Une cravate Hermès vaut généralement, au bas mot, 140 euros. Il en est à 130, mais surtout, surtout, ne soyons pas mesquins ! Le petit losange en coton vaut 200 euros, c'est le prix de savoir faire chic et surtout simple…

Je ne sais pas si, étant peut-être petit-fils de garagiste, je collectionnerais les  Rolls, Ferrari, prototypes de F1 ou pas. Cela se fait couramment, mais je n'en ai pas les moyens. J'ai d'ailleurs dû me passer de voiture et de location de garage (13 fois 160 euros à Paris pour un an de « jouissance » de moindres amendes pour stationnement, c'est généralement rentable, vu l'acccumulation des contredanses). Moi, c'est les livres. De poche, en particulier, et comme Julien Dray pour ses montres, il m'arrive souvent d'en revendre pour en acquérir d'autres, si possible d'occasion. Vous voyez, Clio à part, Julien Dray et moi-même, c'est un peu la même chose. Nous sommes des gens simples, qui vivons simplement.

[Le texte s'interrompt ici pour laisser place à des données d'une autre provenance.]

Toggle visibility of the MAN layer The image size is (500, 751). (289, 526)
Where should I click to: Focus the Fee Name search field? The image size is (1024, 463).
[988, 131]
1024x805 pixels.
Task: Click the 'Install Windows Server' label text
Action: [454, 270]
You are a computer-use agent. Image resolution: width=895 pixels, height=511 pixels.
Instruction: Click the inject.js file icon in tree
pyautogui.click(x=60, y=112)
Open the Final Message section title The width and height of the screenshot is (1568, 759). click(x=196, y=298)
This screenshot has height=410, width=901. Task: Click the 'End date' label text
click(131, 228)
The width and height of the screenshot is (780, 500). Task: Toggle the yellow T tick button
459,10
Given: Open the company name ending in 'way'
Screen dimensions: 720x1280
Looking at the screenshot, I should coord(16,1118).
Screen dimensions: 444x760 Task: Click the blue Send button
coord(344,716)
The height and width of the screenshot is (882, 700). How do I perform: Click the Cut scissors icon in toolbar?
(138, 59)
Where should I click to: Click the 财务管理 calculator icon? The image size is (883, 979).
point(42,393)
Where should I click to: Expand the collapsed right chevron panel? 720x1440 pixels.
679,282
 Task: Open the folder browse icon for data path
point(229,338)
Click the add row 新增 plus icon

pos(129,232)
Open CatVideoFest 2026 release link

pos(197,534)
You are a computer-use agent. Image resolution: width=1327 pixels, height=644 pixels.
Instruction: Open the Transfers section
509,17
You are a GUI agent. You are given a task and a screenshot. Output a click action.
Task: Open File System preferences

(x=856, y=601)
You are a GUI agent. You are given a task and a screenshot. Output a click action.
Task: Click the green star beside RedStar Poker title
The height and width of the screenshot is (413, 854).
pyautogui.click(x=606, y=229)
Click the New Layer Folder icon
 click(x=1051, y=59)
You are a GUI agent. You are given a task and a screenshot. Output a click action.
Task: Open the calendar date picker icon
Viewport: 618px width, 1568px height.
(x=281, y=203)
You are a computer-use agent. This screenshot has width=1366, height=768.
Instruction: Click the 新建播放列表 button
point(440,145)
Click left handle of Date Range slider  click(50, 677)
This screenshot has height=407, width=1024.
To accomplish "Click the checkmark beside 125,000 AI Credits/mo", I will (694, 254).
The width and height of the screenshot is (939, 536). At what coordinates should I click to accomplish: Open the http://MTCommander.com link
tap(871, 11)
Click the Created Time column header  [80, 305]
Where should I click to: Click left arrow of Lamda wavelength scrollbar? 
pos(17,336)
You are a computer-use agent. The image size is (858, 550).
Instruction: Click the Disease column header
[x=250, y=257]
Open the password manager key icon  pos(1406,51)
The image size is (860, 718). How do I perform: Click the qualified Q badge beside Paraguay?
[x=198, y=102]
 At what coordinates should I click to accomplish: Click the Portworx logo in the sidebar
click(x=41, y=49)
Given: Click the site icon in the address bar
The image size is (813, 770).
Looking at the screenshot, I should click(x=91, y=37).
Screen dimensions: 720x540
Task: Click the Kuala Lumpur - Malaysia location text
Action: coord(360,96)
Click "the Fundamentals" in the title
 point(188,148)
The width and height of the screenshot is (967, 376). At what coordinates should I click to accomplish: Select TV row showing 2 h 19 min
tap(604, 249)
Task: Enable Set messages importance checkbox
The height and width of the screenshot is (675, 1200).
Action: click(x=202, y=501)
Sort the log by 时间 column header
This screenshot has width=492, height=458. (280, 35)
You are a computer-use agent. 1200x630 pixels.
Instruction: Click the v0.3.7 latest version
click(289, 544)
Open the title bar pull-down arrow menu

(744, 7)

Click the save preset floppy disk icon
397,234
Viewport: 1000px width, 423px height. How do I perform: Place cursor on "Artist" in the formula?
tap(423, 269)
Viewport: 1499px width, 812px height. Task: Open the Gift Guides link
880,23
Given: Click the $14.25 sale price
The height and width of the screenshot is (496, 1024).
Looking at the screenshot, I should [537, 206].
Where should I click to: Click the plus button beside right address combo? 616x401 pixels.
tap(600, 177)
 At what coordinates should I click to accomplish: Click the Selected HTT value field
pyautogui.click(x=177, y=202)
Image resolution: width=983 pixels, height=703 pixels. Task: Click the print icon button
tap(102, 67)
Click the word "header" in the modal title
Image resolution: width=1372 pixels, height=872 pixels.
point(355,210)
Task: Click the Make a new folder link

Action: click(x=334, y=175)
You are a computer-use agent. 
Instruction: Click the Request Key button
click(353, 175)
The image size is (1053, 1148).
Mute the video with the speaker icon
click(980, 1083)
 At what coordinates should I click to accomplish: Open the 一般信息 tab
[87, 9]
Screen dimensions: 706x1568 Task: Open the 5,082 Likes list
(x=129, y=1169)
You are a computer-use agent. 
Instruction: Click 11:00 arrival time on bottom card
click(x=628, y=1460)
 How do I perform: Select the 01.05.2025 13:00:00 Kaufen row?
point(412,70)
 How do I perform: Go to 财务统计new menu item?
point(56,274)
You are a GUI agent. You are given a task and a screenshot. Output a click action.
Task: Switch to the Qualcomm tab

Julien Dray n'a visiblement pas bénéficié d'un excellent conseil en com'. Mais comme je l'écrivais ailleurs qu'ici à propos du bon livre de Dominique Dutilloy, Divorce sans consentement mutuel ou le roman de trois gifles électorales annoncées (chez Veevre), la com' ne fait pas tout, ne peut pas tout, les faits, comme disait Lénine, restent têtus, vous suivent.

Notez que le divorce des électrices et électeurs avec les Julien Dray ne coûte pas 10 000 euros et davantage d'honoraires comme la séparation de Nicolas Sarközy d'avec Cécilia Ciganer-Albaniz (il faut sans doute tripler la somme pour le montant total des honoraires versés ou à verser peut-être un jour par les deux parties). Un tel divorce coûte bien moins cher et peu rapporter bien plus, mais alors bien plus gros aux membres des diverses castes politiques.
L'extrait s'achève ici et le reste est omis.